Every line of the records below that has the word "date" should be copied.

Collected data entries
⁂
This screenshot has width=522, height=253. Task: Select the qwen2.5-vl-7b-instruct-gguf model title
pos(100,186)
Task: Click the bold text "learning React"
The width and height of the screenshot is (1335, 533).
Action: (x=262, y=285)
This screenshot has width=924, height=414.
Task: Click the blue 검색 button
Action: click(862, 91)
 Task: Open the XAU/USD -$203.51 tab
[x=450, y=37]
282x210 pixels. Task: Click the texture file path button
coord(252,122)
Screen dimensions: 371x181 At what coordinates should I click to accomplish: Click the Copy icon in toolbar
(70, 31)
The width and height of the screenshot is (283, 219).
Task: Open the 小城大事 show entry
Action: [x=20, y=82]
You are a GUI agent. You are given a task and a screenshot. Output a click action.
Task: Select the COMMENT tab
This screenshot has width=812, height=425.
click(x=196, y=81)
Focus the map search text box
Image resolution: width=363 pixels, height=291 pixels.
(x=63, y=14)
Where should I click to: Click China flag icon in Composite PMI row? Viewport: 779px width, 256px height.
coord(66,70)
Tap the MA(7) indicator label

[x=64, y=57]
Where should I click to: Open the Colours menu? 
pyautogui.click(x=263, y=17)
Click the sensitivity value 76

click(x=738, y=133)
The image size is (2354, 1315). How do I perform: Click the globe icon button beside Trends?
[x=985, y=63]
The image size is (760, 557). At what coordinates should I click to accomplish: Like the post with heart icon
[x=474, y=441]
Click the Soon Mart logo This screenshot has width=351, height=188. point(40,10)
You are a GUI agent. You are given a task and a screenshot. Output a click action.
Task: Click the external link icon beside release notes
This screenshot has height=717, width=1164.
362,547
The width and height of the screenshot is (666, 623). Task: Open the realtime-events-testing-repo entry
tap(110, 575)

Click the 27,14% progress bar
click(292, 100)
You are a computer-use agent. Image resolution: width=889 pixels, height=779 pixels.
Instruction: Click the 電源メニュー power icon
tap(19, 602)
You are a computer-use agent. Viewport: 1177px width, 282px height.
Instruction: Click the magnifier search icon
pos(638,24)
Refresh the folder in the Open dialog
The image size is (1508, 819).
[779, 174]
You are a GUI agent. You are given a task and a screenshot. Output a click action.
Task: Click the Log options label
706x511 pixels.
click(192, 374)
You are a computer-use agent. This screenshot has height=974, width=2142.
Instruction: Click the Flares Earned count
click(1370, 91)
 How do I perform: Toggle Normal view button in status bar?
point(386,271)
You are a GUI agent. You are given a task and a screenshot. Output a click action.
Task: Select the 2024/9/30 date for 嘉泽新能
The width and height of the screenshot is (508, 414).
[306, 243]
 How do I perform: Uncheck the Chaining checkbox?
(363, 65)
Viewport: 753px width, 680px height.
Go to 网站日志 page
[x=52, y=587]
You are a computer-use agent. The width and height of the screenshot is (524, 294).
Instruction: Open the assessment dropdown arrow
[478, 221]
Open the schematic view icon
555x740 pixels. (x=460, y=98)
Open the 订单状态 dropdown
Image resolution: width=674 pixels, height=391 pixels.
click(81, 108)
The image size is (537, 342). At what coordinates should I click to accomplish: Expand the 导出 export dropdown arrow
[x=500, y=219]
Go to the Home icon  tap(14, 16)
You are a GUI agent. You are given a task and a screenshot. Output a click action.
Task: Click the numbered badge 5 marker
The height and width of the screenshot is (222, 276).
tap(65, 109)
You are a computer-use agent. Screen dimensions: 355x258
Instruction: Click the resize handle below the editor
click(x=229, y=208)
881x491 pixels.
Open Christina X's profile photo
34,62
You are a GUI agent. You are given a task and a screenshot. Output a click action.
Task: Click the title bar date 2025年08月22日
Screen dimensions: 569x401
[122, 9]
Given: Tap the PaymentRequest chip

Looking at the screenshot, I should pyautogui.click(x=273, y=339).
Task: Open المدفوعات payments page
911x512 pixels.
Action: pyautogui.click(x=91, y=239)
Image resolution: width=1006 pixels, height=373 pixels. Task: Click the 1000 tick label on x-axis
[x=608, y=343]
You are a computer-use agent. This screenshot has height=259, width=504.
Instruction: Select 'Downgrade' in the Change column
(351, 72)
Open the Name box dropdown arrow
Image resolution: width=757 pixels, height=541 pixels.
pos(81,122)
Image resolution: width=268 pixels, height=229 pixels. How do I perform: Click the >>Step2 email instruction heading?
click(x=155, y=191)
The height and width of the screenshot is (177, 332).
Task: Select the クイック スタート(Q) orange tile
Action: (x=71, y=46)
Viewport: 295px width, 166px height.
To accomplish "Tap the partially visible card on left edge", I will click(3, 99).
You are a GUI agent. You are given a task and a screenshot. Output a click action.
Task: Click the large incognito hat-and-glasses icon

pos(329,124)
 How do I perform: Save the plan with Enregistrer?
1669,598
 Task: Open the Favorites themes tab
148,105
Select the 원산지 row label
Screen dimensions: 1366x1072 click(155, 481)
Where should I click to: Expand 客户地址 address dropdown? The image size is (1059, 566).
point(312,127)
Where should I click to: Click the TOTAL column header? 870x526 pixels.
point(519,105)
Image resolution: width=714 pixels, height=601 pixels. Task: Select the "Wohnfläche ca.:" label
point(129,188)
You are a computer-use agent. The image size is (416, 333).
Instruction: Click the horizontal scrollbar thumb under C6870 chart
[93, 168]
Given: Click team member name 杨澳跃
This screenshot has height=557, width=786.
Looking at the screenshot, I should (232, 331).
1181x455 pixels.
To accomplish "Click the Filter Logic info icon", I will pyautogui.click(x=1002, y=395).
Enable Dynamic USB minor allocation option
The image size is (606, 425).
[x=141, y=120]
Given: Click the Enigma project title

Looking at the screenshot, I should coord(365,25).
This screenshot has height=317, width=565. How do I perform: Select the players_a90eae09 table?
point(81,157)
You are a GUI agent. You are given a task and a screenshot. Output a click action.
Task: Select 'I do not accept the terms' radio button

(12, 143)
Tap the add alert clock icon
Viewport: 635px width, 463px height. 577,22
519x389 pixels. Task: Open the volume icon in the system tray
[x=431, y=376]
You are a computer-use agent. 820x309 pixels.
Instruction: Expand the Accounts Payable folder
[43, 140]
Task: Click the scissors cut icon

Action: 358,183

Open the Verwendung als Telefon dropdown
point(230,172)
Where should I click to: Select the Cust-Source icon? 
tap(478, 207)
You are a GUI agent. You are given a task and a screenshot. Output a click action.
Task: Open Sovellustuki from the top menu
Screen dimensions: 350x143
⁂
- Response below
Task: Select the 2024/9/30 date for 嘉泽新能
Task: Click the title bar date 2025年08月22日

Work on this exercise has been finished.